• storia

    Teniamo in tasca una delle sue opere più famose: Forme uniche della continuità nello spazio, impresso sulla moneta da 20 centesimi. Trentatré anni, una vita di viaggi in Italia e all’estero, pittore, scultore e teorico dell’arte: il 17 agosto di cento anni fa moriva Umberto Boccioni, uno dei fondatori, insieme a Marinetti, Balla, Carrà e altri, del Futurismo.

    La velocità e la tecnologia erano temi cari a Boccioni, come a tutti i Futuristi. In particolare, l’artista era interessato all’impatto che l’innovazione aveva sulla psicologia degli individui. Summa di questo suo pensiero sono le serie Stati d’animo, di cui fa parte Gli addii (realizzato in due versioni, una conservata al MoMA di New York, l’altra al Museo del Novecento di Milano): il treno è il protagonista dell’opera poiché, con il suo passaggio, provoca nei passeggeri e nelle persone in attesa forti sentimenti collegati al viaggio. Tra i vividi colori del dipinto, emerge chiaramente il numero della locomotiva, 6943: una macchina a vapore costruita dalla Breda che fu effettivamente in esercizio nei primi anni del Novecento.

    Con la fine dell’Ottocento, la ferrovia aveva iniziato a caratterizzare le grandi città europee, tra cui Milano, città che vide gli albori del Movimento e il cui assetto stradale cominciava a subire l’influenza della strada ferrata. Il treno era diventato in breve simbolo di progresso e tecnica, dinamismo e futuro, entrando di diritto nell’antologia simbolica dei Futuristi.
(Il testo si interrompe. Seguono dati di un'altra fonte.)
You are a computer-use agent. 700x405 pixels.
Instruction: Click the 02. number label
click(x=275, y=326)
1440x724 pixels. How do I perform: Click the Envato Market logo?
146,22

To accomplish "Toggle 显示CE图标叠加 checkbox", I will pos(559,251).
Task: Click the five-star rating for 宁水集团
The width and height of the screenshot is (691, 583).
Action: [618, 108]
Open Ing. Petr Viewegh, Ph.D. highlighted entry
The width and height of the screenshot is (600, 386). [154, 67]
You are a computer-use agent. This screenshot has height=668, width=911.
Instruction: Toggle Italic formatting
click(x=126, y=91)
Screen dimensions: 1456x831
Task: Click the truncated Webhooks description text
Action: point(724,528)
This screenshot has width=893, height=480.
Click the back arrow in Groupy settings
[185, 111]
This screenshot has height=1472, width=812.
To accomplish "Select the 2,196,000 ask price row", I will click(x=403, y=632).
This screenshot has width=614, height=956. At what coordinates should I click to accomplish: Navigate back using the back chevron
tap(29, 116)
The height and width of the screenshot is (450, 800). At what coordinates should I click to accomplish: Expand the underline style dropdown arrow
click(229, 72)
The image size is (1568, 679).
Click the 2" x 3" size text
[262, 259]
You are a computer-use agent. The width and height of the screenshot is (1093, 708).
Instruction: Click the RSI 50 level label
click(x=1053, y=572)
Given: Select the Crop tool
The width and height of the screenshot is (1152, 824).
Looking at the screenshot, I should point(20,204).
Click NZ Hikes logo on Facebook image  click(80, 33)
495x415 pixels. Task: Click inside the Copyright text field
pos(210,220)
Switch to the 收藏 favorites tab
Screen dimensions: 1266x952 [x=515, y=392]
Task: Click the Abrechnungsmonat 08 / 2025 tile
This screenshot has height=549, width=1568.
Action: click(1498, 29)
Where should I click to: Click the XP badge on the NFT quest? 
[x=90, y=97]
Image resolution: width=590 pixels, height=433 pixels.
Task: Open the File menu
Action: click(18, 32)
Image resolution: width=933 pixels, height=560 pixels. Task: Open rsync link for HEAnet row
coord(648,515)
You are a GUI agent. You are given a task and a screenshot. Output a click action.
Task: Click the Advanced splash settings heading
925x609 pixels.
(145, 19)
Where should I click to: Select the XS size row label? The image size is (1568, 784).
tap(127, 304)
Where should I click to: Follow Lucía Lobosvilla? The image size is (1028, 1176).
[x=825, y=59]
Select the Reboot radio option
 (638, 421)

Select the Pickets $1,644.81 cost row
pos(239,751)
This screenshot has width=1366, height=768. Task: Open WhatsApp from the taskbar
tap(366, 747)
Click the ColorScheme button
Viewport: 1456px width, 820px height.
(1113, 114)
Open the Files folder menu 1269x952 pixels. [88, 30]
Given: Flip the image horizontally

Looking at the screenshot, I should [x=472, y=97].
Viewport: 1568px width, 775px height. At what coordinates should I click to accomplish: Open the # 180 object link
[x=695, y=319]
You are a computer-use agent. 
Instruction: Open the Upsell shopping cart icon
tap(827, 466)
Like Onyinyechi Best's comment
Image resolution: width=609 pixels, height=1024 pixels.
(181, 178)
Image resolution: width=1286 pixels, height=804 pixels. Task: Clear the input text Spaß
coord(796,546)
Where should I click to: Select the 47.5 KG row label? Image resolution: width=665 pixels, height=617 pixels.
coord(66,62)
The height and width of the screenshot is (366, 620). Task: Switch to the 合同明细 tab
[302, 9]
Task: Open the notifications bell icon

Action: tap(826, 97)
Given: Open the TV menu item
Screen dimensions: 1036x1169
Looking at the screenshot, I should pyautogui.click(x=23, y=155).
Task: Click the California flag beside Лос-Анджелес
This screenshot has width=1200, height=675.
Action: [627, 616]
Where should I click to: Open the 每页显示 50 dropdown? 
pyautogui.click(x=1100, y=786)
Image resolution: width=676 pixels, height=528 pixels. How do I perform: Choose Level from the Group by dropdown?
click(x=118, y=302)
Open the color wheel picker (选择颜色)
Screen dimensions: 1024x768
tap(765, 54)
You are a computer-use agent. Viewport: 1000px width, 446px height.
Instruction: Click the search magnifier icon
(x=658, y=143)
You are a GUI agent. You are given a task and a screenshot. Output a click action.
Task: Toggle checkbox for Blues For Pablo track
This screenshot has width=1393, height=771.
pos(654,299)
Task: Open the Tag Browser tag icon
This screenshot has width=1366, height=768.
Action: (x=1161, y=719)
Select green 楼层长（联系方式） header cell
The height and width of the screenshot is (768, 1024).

Per loro, infatti, il viaggio verso il futuro iniziava col treno, la prima macchina creata dal genio umano in grado dominare la natura: il nuovo mezzo di trasporto mutava, di fatto, la percezione del tempo e dello spazio.

    Dopo la mostra di Milano a Palazzo Reale, in questi giorni sono esposti alla Biblioteca Civica di Verona alcuni materiali riguardanti Umberto Boccioni (documenti, articoli di giornale, libri): è nei pressi della città scaligera, infatti, che l’artista perse la vita nel 1916, cadendo da cavallo durante un’esercitazione militare. Dal 5 novembre, poi, sarà possibile visitare la mostra allestita al MART di Rovereto dal titolo Umberto Boccioni. Genio e Memoria, organizzata in occasione del centenario della morte di Boccioni.